:: Saved data entries ::
====================

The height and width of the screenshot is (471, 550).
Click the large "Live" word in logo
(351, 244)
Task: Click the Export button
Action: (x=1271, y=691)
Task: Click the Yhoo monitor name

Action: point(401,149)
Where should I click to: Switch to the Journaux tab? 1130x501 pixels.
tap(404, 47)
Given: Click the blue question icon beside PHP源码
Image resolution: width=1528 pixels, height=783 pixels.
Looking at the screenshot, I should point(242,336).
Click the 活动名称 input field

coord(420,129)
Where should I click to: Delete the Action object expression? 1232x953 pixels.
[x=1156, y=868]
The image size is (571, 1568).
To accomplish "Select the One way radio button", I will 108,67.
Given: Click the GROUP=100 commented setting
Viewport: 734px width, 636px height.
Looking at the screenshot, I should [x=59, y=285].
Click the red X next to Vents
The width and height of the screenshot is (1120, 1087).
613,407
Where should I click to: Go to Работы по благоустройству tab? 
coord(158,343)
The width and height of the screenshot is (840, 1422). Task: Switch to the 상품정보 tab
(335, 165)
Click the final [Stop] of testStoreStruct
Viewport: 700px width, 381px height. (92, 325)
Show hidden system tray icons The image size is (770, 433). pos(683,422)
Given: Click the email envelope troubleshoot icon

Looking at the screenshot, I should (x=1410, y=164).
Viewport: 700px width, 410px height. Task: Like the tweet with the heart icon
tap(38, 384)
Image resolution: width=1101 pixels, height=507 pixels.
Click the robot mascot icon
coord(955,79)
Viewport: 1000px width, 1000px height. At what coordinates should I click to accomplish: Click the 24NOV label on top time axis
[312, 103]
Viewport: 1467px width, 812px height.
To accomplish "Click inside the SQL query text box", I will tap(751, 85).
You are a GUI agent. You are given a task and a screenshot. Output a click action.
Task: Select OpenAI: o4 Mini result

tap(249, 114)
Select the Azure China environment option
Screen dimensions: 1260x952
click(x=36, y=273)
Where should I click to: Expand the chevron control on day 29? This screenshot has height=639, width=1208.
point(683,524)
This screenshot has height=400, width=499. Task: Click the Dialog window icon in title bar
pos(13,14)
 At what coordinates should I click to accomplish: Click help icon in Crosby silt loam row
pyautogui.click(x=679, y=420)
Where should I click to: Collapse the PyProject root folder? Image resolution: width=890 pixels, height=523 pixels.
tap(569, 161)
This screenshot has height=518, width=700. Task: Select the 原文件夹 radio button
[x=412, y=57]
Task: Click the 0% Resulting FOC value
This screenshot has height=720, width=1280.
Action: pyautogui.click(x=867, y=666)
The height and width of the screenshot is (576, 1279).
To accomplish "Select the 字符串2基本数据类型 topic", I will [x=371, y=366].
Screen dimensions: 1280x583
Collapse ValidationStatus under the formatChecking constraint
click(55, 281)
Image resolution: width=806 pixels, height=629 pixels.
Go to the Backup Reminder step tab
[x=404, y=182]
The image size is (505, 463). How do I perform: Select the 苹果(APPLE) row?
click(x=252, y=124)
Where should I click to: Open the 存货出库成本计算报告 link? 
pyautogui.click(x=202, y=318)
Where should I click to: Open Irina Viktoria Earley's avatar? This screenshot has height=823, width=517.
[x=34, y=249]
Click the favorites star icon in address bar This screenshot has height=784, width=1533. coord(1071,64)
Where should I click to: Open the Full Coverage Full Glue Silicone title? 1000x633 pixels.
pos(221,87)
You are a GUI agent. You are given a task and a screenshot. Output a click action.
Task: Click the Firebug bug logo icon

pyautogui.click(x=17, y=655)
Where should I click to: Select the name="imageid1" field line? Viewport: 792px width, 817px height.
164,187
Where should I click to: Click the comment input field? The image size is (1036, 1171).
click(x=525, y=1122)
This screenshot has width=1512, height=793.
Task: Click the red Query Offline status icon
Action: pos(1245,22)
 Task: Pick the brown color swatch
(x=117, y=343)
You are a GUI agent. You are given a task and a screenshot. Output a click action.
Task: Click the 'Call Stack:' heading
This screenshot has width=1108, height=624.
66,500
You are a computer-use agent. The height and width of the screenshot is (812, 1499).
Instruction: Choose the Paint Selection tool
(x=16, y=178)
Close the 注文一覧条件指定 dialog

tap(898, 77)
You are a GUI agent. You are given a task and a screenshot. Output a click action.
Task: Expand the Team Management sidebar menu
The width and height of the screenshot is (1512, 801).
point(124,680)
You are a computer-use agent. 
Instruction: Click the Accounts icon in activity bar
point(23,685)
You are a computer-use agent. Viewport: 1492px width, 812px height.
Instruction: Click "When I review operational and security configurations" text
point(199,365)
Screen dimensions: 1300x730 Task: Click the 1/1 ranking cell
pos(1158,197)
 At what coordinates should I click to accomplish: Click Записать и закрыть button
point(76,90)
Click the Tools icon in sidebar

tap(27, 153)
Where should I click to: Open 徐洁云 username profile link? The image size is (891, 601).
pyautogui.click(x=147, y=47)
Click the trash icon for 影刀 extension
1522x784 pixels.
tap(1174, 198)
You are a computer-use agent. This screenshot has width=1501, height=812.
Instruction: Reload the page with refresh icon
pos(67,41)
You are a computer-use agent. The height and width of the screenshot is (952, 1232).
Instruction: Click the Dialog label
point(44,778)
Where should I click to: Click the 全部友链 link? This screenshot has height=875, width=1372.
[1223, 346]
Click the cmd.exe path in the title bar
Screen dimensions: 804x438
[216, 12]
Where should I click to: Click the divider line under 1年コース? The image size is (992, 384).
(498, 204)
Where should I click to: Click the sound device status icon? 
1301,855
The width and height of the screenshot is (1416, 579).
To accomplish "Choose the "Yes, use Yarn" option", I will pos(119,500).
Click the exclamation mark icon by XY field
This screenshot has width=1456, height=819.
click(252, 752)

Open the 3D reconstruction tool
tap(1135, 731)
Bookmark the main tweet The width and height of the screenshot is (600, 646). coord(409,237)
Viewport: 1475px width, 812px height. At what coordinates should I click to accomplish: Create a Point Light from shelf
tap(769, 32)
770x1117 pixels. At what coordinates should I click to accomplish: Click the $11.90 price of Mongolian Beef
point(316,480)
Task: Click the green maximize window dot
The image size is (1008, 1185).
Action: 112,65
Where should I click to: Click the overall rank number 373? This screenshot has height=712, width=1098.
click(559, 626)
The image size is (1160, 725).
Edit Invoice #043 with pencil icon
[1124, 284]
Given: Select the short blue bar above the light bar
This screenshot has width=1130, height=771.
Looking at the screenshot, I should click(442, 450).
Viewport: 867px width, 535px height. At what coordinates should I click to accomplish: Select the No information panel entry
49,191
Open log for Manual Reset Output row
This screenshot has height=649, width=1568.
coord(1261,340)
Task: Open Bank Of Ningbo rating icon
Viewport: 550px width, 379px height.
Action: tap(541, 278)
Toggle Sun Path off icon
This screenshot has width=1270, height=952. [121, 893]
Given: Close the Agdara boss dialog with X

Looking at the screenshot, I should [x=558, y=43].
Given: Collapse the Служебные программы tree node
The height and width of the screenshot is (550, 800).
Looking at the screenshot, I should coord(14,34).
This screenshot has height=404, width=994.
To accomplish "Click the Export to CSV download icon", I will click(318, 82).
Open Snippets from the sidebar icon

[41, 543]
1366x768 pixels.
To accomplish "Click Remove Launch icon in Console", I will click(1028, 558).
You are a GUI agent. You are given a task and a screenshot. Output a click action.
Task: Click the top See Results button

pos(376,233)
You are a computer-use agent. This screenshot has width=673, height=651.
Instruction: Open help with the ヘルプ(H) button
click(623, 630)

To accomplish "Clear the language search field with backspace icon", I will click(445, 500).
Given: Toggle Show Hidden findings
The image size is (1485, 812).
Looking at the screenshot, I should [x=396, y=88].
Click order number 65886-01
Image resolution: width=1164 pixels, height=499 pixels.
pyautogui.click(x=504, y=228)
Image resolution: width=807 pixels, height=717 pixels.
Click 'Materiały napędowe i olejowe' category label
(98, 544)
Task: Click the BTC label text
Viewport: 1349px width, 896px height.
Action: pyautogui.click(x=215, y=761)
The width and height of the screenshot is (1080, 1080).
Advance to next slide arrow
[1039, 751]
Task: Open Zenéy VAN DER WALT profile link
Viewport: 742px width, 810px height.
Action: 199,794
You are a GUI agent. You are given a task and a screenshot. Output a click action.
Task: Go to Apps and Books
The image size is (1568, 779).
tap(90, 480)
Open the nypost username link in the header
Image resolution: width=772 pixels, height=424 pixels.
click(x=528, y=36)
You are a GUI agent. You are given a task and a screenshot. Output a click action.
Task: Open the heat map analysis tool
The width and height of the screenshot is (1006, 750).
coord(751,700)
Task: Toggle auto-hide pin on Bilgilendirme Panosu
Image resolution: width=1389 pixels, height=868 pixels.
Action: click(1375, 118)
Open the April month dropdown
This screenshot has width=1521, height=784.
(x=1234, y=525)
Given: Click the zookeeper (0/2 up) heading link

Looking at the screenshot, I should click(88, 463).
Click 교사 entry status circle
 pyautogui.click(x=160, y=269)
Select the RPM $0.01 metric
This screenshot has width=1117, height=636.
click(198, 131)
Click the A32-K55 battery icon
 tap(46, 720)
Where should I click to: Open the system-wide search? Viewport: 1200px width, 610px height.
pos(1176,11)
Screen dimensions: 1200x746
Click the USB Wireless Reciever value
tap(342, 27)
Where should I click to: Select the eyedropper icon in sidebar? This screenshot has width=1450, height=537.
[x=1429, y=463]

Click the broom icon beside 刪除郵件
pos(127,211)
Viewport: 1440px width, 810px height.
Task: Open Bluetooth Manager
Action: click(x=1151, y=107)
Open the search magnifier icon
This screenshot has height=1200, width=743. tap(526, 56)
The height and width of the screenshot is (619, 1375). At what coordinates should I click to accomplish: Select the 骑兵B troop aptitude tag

====================

:: Directions for this task ::
Copy out the lines of the material from its first line through the line that contains "I will 108,67.", including both of those lines.

:: The result ::
The height and width of the screenshot is (471, 550).
Click the large "Live" word in logo
(351, 244)
Task: Click the Export button
Action: (x=1271, y=691)
Task: Click the Yhoo monitor name

Action: point(401,149)
Where should I click to: Switch to the Journaux tab? 1130x501 pixels.
tap(404, 47)
Given: Click the blue question icon beside PHP源码
Image resolution: width=1528 pixels, height=783 pixels.
Looking at the screenshot, I should point(242,336).
Click the 活动名称 input field

coord(420,129)
Where should I click to: Delete the Action object expression? 1232x953 pixels.
[x=1156, y=868]
The image size is (571, 1568).
To accomplish "Select the One way radio button", I will 108,67.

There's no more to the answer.